现在的任务是将此列的所有行连接成一个单独的大文本,然后在其上计算n-gram(n = 1,2,3,4,5)。输出应该是5个不同的文件,对应于n-gram,格式如下: 例如:
bigram.csv
n-gram,count
“word1 word2”,7
“word1 word3”,11
trigram.csv
n-gram,count
“word1 word2 word3”,22
“word 1 word2 word4”,24
这是我到目前为止所尝试的内容:
from collections import OrderedDict
import csv
import re
import sys
import nltk
if __name__ == '__main__':
if len(sys.argv) < 2:
print "%d Arguments Given : Exiting..." % (len(sys.argv)-1)
print "Usage: python %s <inp_file_path>" % sys.argv[0]
exit(1)
ifpath = sys.argv[1]
with open(ifpath, 'r') as ifp:
reader = csv.DictReader(ifp)
all_msgs = []
fieldnames = reader.fieldnames
processed_rows = []
for row in reader:
msg = row['message']
res = {'message': msg}
txt = msg.decode('ascii', 'ignore')
# some preprocessing
txt = re.sub(r'[\.]{2,}', r". ", txt)
txt = re.sub(r'([\.,;!?])([A-Z])', r'\1 \2', txt)
sentences = nltk.tokenize.sent_tokenize(txt.strip())
all_msgs.append(' '.join(sentences))
text = ' '.join(all_msgs)
tokens = nltk.word_tokenize(text)
tokens = [token.lower() for token in tokens if len(token) > 1]

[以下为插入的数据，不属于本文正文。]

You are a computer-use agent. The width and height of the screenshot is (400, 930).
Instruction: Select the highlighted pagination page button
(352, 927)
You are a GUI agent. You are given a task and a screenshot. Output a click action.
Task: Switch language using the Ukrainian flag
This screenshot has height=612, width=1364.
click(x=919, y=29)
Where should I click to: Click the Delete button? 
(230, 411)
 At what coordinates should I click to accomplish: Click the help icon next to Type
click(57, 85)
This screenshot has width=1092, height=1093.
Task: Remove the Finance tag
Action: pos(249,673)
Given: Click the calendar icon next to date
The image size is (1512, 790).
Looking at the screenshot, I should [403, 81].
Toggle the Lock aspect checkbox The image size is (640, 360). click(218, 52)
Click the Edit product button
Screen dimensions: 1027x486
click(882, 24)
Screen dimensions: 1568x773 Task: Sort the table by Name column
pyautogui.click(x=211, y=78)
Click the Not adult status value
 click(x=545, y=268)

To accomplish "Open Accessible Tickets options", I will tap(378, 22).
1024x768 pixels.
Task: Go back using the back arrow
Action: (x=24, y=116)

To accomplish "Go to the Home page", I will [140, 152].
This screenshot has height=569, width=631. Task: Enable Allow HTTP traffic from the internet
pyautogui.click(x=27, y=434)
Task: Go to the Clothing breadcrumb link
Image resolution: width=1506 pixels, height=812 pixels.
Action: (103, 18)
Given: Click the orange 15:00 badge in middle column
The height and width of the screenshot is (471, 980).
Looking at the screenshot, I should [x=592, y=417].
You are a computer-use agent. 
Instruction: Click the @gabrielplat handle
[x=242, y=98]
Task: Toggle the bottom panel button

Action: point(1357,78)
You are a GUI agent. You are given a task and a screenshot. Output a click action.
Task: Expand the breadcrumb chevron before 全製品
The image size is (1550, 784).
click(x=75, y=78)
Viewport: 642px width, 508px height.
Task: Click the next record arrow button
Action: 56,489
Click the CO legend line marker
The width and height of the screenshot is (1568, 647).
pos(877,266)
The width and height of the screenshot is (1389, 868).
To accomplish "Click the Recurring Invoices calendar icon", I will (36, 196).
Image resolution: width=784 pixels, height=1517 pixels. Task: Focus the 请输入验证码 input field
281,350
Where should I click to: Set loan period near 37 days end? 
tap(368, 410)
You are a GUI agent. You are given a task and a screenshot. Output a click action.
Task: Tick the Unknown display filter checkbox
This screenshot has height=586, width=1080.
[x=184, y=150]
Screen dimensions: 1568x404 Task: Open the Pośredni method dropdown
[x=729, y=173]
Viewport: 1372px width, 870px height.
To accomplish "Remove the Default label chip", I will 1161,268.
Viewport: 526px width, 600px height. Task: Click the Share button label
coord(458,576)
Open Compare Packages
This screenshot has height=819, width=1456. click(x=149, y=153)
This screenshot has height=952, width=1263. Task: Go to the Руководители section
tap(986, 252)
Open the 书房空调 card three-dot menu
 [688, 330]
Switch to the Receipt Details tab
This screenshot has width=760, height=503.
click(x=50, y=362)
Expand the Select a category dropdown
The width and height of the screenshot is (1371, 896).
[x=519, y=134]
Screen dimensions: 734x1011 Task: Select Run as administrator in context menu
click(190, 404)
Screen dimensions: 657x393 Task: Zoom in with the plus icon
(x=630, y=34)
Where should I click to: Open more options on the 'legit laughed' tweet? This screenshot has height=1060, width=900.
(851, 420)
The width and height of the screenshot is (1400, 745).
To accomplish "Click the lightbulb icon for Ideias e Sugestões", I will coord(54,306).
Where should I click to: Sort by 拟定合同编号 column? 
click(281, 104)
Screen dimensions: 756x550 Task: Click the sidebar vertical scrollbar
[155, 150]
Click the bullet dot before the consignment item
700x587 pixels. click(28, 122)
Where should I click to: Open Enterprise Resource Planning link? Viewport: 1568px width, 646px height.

bi_tokens = list(nltk.bigrams(tokens))
tri_tokens = list(nltk.trigrams(tokens))
bigrms = []
for item in sorted(set(bi_tokens)):
bb = OrderedDict()
bb['bigrams'] = ' '.join(item)
bb['count'] = bi_tokens.count(item)
bigrms.append(bb)
trigrms = []
for item in sorted(set(tri_tokens)):
tt = OrderedDict()
tt['trigrams'] = ' '.join(item)
tt['count'] = tri_tokens.count(item)
trigrms.append(tt)
with open('bigrams.csv', 'w') as ofp2:
header = ['bigrams', 'count']
dict_writer = csv.DictWriter(ofp2, header)
dict_writer.writeheader()
dict_writer.writerows(bigrms)
with open('trigrams.csv', 'w') as ofp3:
header = ['trigrams', 'count']
dict_writer = csv.DictWriter(ofp3, header)
dict_writer.writeheader()
dict_writer.writerows(trigrms)
tokens = nltk.word_tokenize(text)
fourgrams = nltk.collocations.QuadgramCollocationFinder.from_words(tokens)
quadgrams = []
for fourgram, freq in fourgrams.ngram_fd.items():
dd = OrderedDict()
dd['quadgram'] = " ".join(fourgram)
dd['count'] = freq
quadgrams.append(dd)
with open('quadgram.csv', 'w') as ofp4:
header = ['quadgram', 'count']
dict_writer = csv.DictWriter(ofp4, header)
dict_writer.writeheader()
dict_writer.writerows(quadgrams)
这已经在4核机器上运行了2天。我怎样才能提高效率(或许使用熊猫和/或多处理)并尽可能合理地加快速度?
答案 0 :(得分:0)
我会做一些改变:
花了这么长时间?
所以我要做的第一件事是在不同步骤之间进行更清晰的分离,理想情况下可以重新启动中途
我会将其提取到另一种方法。从我读到的内容(例如here)pandas
读取csv文件比csv
快得多。如果读取csv只需要2天1分钟,这可能不是问题,但我会这样做:
def read_text(filename): # you could add **kwarg to pass on to the read_csv
df = pd.read_csv(filename) # add info on file encoding etc
message = df['message'].str.replace(r'[\.]{2,}', r". ") # http://pandas.pydata.org/pandas-docs/stable/generated/pandas.Series.str.replace.html
message = message.str.replace(r'([\.,;!?])([A-Z])', r'\1 \2')
messame = message.strip()
sentences = message.apply(nltk.tokenize.sent_tokenize)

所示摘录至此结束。